Panic selling in the last hour of the session after two new COVID-19 cases were detected in Delhi and Telangana spooked equity market on Monday, thus sending the benchmark indices into the negative territory for the seventh session in a row. 


The S&P BSE Sensex, which hit a high of 39,083.17, up 786 points during the day, erased all its gains to settle at 38,144, down 153 points against Friday’s close of 38,297.29. State-run lender State Bank of India (SBI) ended as the biggest loser on the index with 5 per cent decline while IT major HCL Tech (up over 2 per cent) emerged as the biggest gainer. Besides SBI, Reliance Industries (RIL), Axis Bank, and Bajaj Finance contributed the most to the index’s fall. 


On the NSE, the 50-share Nifty index ended at 11,133 points, down 69 points or 0.62 per cent. 


In the broader market, the S&P BSE MidCap index slipped 0.65 per cent to 14,504 levels and the S&P BSE SmallCap index ended 0.77 per cent lower at 13,604 levels.


Market breadth was in favour of declines as out of 2,616 companies traded on the BSE, 1,509 declined and 946 advanced while 161 remained unchanged. 


Volatility index India VIX climbed nearly 8.5 per cent to 25.20 levels. 


On the sectoral front, except Nifty IT, all the other indices ended in the negative zone. Media stocks bled the most with the Nifty Media index plunging over 4.5 per cent to 1,595 levels. PSU Bank stocks were next on the list. Nifty IT, on the other hand, gained around 1.5 per cent to 15,428. 


Global Markets

Asian shares regained a measure of calm on Monday as markets bounced after a searing sell-off last week and as investors pinned hopes on a likely coordinated global monetary response to help soften the economic blow of the coronavirus outbreak.

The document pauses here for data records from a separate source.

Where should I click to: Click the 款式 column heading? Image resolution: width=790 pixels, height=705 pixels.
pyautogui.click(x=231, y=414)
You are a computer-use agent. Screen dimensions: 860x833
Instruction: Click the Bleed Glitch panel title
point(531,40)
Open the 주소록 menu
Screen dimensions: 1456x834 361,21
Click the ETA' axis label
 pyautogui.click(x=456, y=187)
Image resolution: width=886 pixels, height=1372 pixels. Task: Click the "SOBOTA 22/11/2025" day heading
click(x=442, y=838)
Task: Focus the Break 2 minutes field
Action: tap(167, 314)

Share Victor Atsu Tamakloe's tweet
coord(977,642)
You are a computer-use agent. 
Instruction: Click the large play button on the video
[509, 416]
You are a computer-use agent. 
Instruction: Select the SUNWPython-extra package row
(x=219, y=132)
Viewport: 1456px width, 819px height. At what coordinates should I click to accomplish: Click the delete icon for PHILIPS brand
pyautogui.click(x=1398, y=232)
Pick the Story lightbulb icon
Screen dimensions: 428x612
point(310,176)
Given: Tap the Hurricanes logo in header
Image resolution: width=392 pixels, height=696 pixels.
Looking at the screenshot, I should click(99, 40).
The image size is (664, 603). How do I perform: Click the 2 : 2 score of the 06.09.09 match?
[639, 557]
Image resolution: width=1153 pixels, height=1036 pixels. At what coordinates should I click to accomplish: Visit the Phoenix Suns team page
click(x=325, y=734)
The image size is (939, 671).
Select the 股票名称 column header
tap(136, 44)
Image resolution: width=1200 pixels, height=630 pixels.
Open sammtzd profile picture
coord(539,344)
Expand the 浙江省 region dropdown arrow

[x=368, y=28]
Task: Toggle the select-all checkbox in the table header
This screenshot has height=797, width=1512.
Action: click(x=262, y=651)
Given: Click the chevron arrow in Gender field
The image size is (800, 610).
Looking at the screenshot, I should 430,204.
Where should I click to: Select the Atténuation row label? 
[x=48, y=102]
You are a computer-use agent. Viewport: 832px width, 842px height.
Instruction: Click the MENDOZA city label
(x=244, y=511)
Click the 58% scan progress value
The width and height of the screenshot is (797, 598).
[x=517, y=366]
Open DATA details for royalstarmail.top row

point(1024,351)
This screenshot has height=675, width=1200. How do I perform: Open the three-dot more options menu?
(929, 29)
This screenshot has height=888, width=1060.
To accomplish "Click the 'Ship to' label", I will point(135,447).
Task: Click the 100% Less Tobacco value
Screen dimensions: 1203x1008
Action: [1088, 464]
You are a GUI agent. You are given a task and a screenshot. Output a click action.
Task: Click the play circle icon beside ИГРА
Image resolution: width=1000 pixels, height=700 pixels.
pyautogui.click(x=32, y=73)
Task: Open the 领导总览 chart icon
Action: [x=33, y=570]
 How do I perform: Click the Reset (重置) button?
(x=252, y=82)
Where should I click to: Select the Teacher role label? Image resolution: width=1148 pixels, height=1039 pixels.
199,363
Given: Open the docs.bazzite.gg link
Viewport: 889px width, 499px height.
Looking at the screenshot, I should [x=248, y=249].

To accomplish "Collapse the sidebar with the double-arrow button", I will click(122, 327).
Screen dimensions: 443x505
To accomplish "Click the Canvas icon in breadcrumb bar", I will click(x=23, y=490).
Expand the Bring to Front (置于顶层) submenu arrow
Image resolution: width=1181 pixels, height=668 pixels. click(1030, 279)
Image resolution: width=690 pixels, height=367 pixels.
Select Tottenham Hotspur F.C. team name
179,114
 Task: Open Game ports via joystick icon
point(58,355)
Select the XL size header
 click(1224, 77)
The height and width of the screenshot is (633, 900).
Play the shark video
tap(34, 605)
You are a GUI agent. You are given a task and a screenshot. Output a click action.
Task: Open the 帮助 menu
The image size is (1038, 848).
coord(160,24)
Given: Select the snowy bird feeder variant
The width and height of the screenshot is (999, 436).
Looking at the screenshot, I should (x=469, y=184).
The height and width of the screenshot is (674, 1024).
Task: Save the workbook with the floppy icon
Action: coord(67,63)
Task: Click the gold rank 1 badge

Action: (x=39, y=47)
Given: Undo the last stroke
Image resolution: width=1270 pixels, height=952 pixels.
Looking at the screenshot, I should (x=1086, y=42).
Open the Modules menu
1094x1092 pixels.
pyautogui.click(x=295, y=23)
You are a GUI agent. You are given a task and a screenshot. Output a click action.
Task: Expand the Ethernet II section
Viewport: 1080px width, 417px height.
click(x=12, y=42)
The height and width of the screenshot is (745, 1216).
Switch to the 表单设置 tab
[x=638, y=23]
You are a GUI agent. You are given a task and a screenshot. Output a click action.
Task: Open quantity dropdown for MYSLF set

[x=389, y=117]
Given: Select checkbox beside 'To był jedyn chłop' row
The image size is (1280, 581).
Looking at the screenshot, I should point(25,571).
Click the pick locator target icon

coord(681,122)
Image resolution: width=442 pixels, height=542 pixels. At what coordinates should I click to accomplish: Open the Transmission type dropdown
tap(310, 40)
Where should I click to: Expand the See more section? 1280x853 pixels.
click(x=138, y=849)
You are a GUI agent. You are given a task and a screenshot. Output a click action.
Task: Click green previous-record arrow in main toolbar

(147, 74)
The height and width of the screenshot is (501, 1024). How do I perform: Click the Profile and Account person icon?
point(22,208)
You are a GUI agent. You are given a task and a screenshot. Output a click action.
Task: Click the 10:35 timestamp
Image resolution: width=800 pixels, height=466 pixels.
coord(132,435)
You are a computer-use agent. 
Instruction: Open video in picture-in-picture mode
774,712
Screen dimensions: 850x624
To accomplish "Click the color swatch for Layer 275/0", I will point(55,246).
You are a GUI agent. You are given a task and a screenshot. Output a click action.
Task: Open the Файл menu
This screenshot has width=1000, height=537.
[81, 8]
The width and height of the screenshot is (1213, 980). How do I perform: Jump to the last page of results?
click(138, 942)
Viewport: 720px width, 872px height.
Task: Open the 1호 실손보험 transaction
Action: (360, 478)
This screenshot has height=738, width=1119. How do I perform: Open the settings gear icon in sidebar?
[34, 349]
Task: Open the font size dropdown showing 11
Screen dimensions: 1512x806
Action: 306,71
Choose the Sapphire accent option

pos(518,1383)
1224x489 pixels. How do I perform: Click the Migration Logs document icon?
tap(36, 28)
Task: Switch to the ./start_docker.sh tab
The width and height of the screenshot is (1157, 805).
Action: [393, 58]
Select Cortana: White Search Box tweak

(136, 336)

MSCI’s broadest index of Asia-Pacific shares outside Japan rose 1 per cent, up for the first time in four sessions and recovering from a fall of about 0.3 per cent in early trade.


E-minis for the S&P500, which were down more than 1 per cent at one point, were last up 0.5 per cent.


Oil prices rebounded more than $1 a barrel on hopes of a deeper cut in output by OPEC after earlier hitting multi-year lows.